My dogs tend to sleep in the same position even if they are on opposite sides of the room. Could be due to temperature...but I find this rather funny.
Linda


----------



## RikiDaisyDixie (Apr 15, 2008)

*havanese don't wear hats long*

Each year we go to two parades in Long Beach. The Haute Dogs Howl-o-ween parade and the Easter parade. All the dogs wear cute outfits and the profits go to charity. I make adorable outfits because purchased ones cause matts and I am very careful to make hats that won't pull.

Within five seconds the hats are off...they just pull on them. I cut out ear spaces and do everything. They will never win a prize as the cutest part of the costume is the hat. People go nuts at these events.

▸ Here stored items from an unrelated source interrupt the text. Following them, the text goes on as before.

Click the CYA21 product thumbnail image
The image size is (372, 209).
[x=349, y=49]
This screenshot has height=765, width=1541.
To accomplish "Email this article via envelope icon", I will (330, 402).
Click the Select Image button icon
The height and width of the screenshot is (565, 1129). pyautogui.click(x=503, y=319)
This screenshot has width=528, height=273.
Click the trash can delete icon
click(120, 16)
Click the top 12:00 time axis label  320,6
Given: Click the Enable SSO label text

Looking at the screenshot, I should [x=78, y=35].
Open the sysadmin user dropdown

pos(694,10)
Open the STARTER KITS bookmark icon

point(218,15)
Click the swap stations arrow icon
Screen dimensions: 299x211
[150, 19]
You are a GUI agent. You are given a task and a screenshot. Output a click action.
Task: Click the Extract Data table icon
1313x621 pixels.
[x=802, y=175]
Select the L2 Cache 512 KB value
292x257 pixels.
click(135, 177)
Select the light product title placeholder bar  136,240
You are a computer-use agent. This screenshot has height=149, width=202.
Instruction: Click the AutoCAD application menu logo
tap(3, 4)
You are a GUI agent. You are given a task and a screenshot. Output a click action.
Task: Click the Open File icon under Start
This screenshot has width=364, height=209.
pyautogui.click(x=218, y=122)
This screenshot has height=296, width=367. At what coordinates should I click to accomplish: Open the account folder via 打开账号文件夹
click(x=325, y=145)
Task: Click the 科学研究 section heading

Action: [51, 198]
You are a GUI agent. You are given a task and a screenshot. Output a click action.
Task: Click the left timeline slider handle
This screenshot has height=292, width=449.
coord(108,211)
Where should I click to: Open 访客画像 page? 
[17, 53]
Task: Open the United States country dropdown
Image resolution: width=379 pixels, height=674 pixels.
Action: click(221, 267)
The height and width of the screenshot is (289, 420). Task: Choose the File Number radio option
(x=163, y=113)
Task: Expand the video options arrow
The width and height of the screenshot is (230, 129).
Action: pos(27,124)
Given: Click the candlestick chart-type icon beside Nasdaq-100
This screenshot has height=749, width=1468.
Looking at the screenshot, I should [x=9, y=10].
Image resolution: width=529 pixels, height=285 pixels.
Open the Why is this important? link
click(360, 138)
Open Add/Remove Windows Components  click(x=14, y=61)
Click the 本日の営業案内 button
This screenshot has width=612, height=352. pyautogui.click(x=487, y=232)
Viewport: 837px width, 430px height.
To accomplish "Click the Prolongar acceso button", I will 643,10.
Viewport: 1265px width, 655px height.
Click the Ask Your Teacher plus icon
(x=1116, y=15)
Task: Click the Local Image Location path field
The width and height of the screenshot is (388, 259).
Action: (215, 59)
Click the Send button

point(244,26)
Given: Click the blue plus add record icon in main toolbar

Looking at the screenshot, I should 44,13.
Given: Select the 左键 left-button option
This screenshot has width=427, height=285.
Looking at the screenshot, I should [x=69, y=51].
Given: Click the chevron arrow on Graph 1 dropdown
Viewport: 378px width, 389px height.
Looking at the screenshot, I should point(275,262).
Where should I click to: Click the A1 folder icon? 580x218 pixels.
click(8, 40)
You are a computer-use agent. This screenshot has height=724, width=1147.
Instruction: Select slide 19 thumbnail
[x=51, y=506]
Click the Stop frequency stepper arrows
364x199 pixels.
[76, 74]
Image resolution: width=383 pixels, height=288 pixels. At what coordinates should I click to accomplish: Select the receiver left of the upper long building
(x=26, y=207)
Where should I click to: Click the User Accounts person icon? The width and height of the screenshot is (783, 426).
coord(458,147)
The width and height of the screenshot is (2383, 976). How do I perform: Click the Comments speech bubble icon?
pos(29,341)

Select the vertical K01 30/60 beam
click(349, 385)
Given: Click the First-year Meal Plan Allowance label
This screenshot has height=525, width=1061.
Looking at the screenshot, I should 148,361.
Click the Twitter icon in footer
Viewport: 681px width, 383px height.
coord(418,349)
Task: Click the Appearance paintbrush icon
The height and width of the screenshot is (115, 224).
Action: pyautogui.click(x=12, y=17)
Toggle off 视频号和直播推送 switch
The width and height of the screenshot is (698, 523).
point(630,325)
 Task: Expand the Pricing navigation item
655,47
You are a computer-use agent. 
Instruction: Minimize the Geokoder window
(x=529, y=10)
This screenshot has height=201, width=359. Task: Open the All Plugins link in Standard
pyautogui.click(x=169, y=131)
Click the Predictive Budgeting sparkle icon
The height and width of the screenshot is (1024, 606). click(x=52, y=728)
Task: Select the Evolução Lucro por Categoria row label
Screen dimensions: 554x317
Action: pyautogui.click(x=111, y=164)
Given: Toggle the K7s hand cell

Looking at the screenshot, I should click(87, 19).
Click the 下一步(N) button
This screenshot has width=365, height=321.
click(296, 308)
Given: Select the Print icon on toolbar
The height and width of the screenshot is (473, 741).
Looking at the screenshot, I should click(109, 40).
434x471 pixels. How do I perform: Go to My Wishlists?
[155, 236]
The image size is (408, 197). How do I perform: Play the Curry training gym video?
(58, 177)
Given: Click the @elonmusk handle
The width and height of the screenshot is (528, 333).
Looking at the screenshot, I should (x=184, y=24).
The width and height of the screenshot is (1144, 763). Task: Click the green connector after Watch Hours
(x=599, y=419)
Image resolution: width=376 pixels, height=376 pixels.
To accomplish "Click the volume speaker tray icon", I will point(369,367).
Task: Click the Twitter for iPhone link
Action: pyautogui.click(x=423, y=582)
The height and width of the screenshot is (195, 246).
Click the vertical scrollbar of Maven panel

Check out their site: www.hautedogs.org
 and see the parade photos and videos. Usually the people have costumes even more elaborate. One really cute one was a huge spiderweb person with the black pug as the spider.

They even have a blessing of the animals once a year.


----------



## mintchip (Apr 19, 2007)

Hide/save/redecorate the room with kibble....


----------



## Leeann (Feb 28, 2007)

LOL Riley will throw his food or water bowl at you when it is empty and he wants something.


----------



## RikiDaisyDixie (Apr 15, 2008)

*How do your havanese tell you they need to go out?*

Riki jumps toward the cabinet and hits it near the sink when he wants fresh water. He also does circles near the door when he wants to go out. I hear some dogs ring a bell. Mine were just ringing it to ring it.

Daisy just starts circling and I know I NEED to take her out or she sneaks away trying to go unnoticed. She never leaves my side unless she has potty plans and often that doesn't mean going outside.

I read earlier that some dogs jump at the door or the drapes. Some even bark!

Linda


----------



## RikiDaisyDixie (Apr 15, 2008)

*Do all havanese scratch the bed or couch when they get ready to sleep*

Mine are actually wearing spots on the couch...at first I thought they were going to pee...but I realized they are pounding down the "dirt" and "leaves" to make a nest to sleep. I have covers now on all the couches, but they still do it to the sheets. I guess this is part of loving a havanese.

Do other breeds do this too? I don't remember our shephards doing this.

Linda


----------



## maryam187 (Jul 18, 2007)

Sleep on their back...attack their bed:


----------



## mintchip (Apr 19, 2007)

My 2 do it all the time


----------



## maryam187 (Jul 18, 2007)

Steal socks and shoes, RLH, run up to people then back up when they want to say hi


----------



## RikiDaisyDixie (Apr 15, 2008)

*bed jumping*

Wow that really made me laugh! How adorable, and how havanese!

Thanks!
Linda


----------



## maryam187 (Jul 18, 2007)

Grunt while running, play chase, the springy gait like their super busy and on their way to an important meeting, hitting the nitro-button while running (meaning they run fast already but will speed up like they get a boost of extra energy), I could go on and on....


----------



## RikiDaisyDixie (Apr 15, 2008)

*How to find a havanese friend...*

Each year when we go to the pet expo, they move our booth from one building to the next or one section to the next. I find it impossible to read those complicated and tiny maps. I just let Riki pull me there. He can find another havanese a mile away...with much determination.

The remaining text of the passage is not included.